Passage provided:
It’s my birthday again. It happens every year, on July 8th, whether I like it or not. And as I always do, I’ve spent some time reflecting over the past year. Personally, and professionally, it’s been another year fully lived. Now that the Health Industrial Complex has allowed us to travel (mostly) freely, Matt Kibbe and I have been back on the road, meeting with our investors and giving talks IN PERSON! There is nothing better than connecting with liberty-curious young people eager to learn about alternatives to authoritarianism. We’ve given talks to hundreds of people all over the world, from Miami to Nashville to Lancaster, New Hampshire, and even Prague and Tbilisi this past spring. We premiered our latest documentary, The Free Life: Portrait of An Artist in front of a sold-out audience at the Atlas Network’s Latin America Liberty Forum in Mexico City last month. There was not a dry eye in the house, which is always a good indication that we are striking the right emotional chords.
But, as a country, it’s been a really bad year. It’s hard to imagine a more perfect storm of bad economic policies over the last 3 years. I hadn’t heard the word “stagflation” since I was a little girl growing up in the late 1970s. This economic pain, coupled with a political class that loves to keep Americans fighting with one another, has left our country more divided than ever. And the freedoms that we all hold so dear seem to be taken from us, bit by bit, day after day.
I really felt this pain on Independence Day, when I saw many people on social media, even friends, railing against celebrating my second favorite holiday. (I mean, there’s no Christmas trees in July.) Some folks had decided that they just didn’t feel like celebrating what this country is becoming.

Task instructions:
1 > Summarize the birthday reflection in two sentences.
2 > According to the birthday reflection, where did The Free Life: Portrait of An Artist premiere?

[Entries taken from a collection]
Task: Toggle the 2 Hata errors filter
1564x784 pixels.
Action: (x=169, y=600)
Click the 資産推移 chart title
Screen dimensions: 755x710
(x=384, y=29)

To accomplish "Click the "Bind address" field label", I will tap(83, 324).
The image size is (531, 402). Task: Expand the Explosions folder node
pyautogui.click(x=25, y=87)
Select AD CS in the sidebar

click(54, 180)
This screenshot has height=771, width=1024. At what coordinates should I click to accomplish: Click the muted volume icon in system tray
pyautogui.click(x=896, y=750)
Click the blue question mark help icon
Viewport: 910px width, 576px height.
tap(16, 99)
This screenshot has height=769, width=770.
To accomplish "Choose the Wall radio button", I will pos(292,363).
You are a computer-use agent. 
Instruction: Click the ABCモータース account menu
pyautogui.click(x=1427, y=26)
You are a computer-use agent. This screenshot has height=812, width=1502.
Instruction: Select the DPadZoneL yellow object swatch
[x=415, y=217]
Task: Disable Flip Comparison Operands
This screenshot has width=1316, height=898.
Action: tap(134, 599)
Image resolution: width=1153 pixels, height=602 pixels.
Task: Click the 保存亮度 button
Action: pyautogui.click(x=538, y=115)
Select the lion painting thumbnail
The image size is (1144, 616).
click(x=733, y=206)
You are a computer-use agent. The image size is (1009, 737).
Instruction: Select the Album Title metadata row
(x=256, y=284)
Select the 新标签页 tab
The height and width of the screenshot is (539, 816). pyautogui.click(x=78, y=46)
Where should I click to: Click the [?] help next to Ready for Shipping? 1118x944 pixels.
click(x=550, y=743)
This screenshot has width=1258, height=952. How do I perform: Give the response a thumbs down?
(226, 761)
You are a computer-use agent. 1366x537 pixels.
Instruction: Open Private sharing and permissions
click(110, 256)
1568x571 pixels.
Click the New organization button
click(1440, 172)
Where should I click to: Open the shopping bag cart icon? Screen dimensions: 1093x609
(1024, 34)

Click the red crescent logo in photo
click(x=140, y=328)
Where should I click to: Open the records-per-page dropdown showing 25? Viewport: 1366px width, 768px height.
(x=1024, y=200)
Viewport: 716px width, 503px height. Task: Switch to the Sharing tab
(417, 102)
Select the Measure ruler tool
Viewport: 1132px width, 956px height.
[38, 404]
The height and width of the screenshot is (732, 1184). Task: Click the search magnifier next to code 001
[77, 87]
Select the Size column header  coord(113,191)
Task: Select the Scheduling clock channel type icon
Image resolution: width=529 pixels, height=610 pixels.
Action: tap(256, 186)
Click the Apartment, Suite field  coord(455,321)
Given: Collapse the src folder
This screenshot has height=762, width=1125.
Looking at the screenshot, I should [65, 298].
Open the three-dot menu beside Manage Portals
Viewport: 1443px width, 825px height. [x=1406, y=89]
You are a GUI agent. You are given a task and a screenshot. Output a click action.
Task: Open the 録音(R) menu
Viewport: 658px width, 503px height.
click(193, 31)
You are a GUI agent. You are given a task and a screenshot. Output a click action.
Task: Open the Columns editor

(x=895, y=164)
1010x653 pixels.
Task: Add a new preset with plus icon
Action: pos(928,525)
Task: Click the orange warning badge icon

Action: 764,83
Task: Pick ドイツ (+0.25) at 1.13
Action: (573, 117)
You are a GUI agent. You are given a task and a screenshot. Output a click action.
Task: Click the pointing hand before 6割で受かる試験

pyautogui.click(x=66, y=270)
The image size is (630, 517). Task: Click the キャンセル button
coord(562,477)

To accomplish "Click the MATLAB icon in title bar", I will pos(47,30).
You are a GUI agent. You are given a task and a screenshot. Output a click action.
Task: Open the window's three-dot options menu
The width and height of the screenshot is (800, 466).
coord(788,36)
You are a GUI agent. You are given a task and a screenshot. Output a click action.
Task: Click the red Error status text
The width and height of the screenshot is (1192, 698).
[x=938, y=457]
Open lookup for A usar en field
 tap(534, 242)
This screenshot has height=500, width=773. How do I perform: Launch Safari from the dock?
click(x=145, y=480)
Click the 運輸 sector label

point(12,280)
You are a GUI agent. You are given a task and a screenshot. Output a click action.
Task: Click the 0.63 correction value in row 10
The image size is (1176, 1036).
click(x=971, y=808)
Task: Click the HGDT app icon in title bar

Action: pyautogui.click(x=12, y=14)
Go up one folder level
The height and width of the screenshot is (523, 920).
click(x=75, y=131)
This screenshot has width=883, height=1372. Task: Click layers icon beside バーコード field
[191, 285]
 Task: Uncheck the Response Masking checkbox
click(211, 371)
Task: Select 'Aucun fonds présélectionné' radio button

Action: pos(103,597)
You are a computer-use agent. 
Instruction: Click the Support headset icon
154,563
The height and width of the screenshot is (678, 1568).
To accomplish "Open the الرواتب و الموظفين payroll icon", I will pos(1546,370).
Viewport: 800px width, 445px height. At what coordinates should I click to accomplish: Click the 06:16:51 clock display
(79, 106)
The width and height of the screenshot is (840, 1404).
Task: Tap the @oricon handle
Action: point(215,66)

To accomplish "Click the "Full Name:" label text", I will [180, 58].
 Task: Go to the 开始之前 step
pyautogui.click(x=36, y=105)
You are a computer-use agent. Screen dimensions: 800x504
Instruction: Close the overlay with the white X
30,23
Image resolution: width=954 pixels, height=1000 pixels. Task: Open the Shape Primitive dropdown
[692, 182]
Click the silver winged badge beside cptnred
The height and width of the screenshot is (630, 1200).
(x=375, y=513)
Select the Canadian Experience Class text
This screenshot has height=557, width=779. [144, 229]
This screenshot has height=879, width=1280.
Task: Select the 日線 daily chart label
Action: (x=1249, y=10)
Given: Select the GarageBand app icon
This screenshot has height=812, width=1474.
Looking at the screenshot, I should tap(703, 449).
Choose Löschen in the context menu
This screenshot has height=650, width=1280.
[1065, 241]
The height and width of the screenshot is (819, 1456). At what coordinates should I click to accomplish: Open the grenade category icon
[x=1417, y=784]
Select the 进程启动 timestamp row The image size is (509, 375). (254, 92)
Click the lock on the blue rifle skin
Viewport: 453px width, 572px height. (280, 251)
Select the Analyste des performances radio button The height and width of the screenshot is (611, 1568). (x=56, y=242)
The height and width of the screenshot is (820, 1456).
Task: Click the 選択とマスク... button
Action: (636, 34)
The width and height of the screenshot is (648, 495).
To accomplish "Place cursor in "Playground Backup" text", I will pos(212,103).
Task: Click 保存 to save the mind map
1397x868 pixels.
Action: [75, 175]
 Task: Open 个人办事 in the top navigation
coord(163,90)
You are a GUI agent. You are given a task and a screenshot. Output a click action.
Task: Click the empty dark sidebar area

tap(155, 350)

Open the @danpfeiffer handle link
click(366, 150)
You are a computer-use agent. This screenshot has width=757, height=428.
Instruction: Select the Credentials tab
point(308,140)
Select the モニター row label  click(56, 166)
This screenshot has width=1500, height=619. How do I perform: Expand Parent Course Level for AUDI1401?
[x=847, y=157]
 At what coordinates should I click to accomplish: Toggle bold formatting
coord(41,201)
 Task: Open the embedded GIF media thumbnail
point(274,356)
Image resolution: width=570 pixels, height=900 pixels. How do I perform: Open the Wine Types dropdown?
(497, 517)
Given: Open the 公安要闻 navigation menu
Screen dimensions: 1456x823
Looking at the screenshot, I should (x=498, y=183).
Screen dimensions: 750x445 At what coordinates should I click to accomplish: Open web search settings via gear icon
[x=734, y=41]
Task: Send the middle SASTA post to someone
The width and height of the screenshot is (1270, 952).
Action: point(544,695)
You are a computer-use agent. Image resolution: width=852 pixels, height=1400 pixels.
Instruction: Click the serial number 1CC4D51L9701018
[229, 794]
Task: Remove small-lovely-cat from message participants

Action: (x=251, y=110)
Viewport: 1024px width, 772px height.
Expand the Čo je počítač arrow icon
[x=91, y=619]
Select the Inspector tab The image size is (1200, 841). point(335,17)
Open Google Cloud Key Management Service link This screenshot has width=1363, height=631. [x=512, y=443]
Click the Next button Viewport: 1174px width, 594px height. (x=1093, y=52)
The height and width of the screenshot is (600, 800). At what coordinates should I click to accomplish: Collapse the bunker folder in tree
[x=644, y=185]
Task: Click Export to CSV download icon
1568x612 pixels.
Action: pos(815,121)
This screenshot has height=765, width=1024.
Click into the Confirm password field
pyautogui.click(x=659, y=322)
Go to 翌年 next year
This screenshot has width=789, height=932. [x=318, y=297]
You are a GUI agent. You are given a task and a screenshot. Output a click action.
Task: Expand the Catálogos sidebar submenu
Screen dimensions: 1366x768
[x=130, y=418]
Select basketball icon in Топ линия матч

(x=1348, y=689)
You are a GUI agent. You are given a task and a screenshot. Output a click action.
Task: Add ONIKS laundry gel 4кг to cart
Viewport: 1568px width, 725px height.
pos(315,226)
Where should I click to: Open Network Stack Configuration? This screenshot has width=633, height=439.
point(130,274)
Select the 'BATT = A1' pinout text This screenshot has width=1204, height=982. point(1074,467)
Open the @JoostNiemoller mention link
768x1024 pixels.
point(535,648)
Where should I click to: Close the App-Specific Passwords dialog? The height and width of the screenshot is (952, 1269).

Response list:
1 > Marking another birthday on July 8th, the writer describes a full year of traveling with Matt Kibbe to give talks in person and of premiering the documentary The Free Life: Portrait of An Artist in Mexico City. For the country, though, the writer calls it a really bad year of economic pain and division, felt sharply on Independence Day when many people on social media railed against celebrating.

2 > At the Atlas Network's Latin America Liberty Forum in Mexico City.